You must also use quotation marks when a path typed at the command line includes spaces, as in the following example:
move "c:\This month's reports\*.*" "c:\Last month's reports"
Note: Use wildcards such as * and ? carefully in conjunction with the del and copy command prompt commands. Windows NT searches both long and short filenames for matches to the wildcard combination you specify, which can cause extra files to be deleted or copied.
To copy or move files with case-sensitive long filenames, it is safest to select the files using a mouse in Windows NT Explorer and My Computer. That way, you can clearly identify which files you want to copy or move.

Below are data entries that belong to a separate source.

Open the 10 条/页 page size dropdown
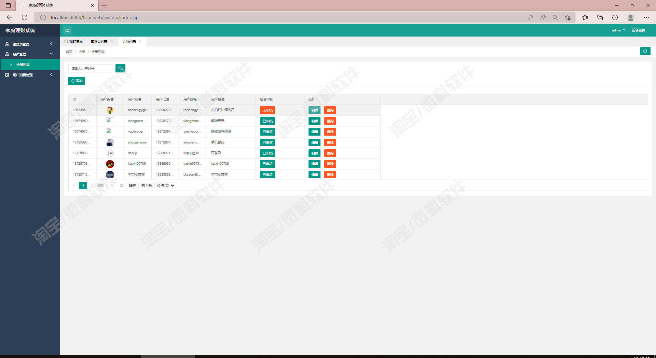656x358 pixels. tap(165, 185)
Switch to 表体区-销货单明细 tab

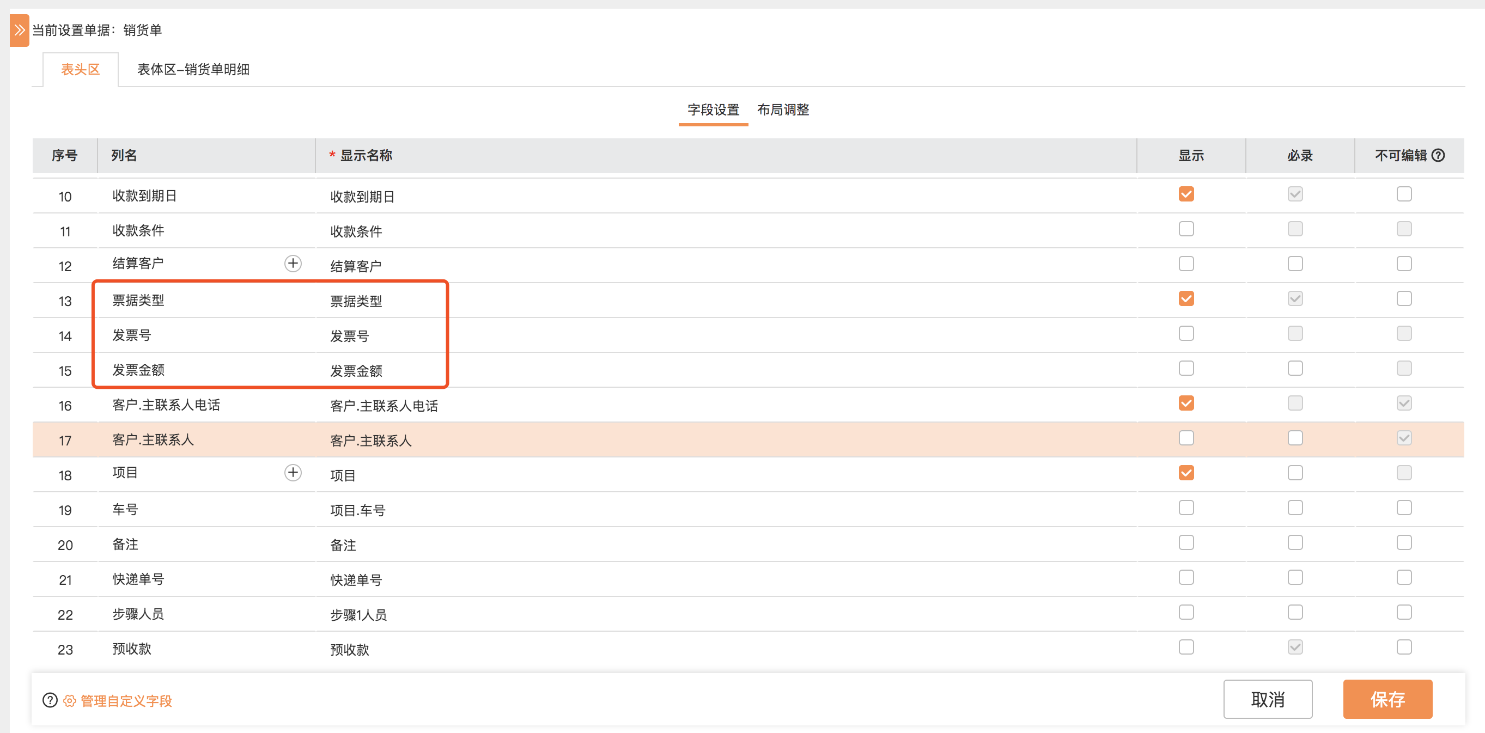pos(190,68)
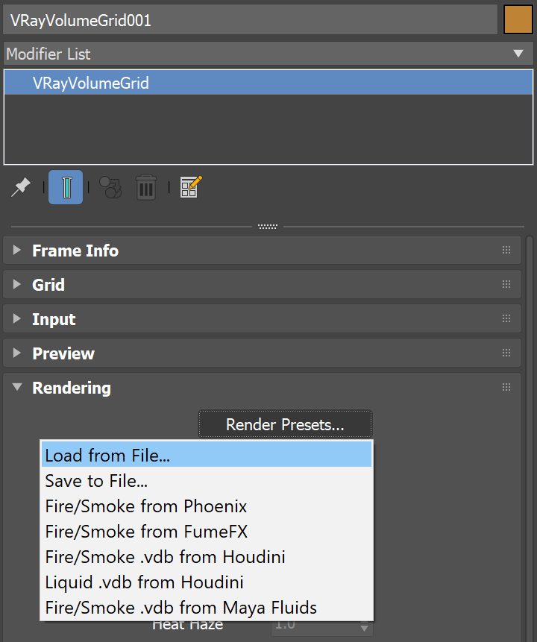The height and width of the screenshot is (642, 537).
Task: Open Configure Modifier Sets icon
Action: pyautogui.click(x=191, y=186)
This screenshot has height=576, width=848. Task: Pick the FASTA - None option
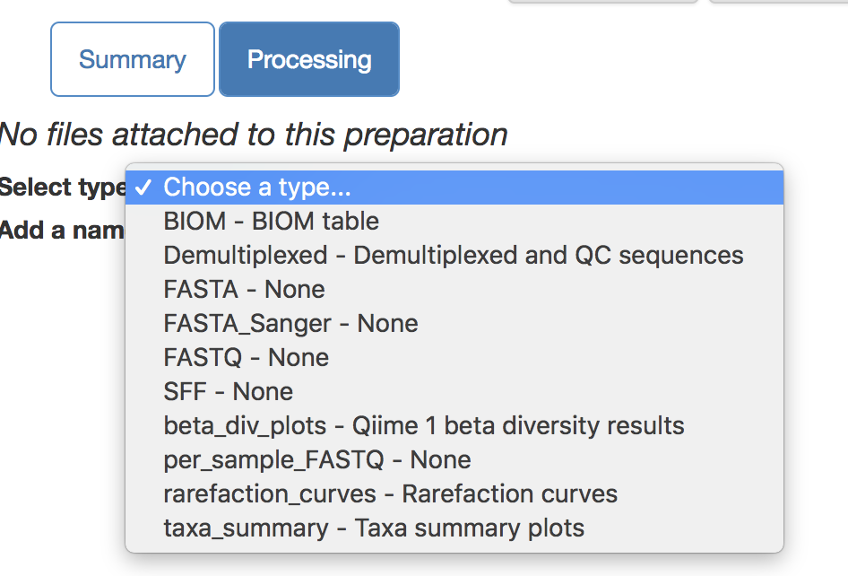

Because both the FAT file system and the NTFS file system use the Unicode character set for their names, there are several illegal characters that MS-DOS cannot read in any filename. To generate a short MS-DOS – readable filename for a file, Windows NT deletes all of these characters from the long filename and removes any spaces. Since an MS-DOS-readable filename can have only one period, Windows NT also removes all extra periods from the filename. Next, Windows NT truncates the filename, if necessary, to six characters and appends a tilde (~) and a number. For example, each nonduplicate filename is appended with ~1. Duplicate filenames end with ~2, ~3, and so on. Filename extensions are truncated to three or fewer characters. Finally, when displaying filenames at the command line, Windows NT translates all characters in the filename and extension to uppercase.
When there are five or more files that would result in duplicate short filenames, Windows NT uses a slightly different method for creating short filenames. For the fifth and subsequent files, Windows NT:
-
Uses only the first two letters of the long filename.
-
Generates the next four letters of the short filename by mathematically manipulating the remaining letters of the long filename.
-
Appends ~1 (or another number, if necessary, to avoid a duplicate filename) to the result.
This method provides substantially improved performance when Windows NT must create short filenames for a large number of files with similar long filenames. Windows NT uses this method to create short filenames for both FAT and NTFS volumes.
For example, these are the long and short filenames for six files that you create in the order test 1 through test 6.
|
Long filename |
Short filename |
|---|---|
|
This is test 1.txt |
THISIS~1.TXT |
|
This is test 2.txt |
THISIS~2.TXT |
|
This is test 3.txt |
THISIS~3.TXT |
|
This is test 4.txt |
THISIS~4.TXT |
|
This is test 5.txt |
TH0FF9~1.TXT |
|
This is test 6.txt |
THFEF5~1.TXT |
However, when you create the files in the order shown in this table, you get the following short filenames.
|
Long filename |
Short filename |
|---|---|
|
This is test 2.txt |
THISIS~1.txt |
|
This is test 3.txt |
THISIS~2.txt |
|
This is test 1.txt |
THISIS~3.txt |
|
This is test 4.txt |
THISIS~4.txt |
|
This is test 5.txt |
TH0FF9~1.txt |
|
This is test 6.txt |
THFEF5~1.txt |
Windows NT displays the long names for folders and files. You can use Windows NT Explorer and My Computer to see the short name by selecting the file or folder and selecting Properties on the File menu.
From the command line, to see both the long and short filenames for each file in the folder, type the following command:
dir /x
Tip To display both long and short filenames automatically when using the dir command, use the System option in Control Panel to set the dircmd variable to the value /x.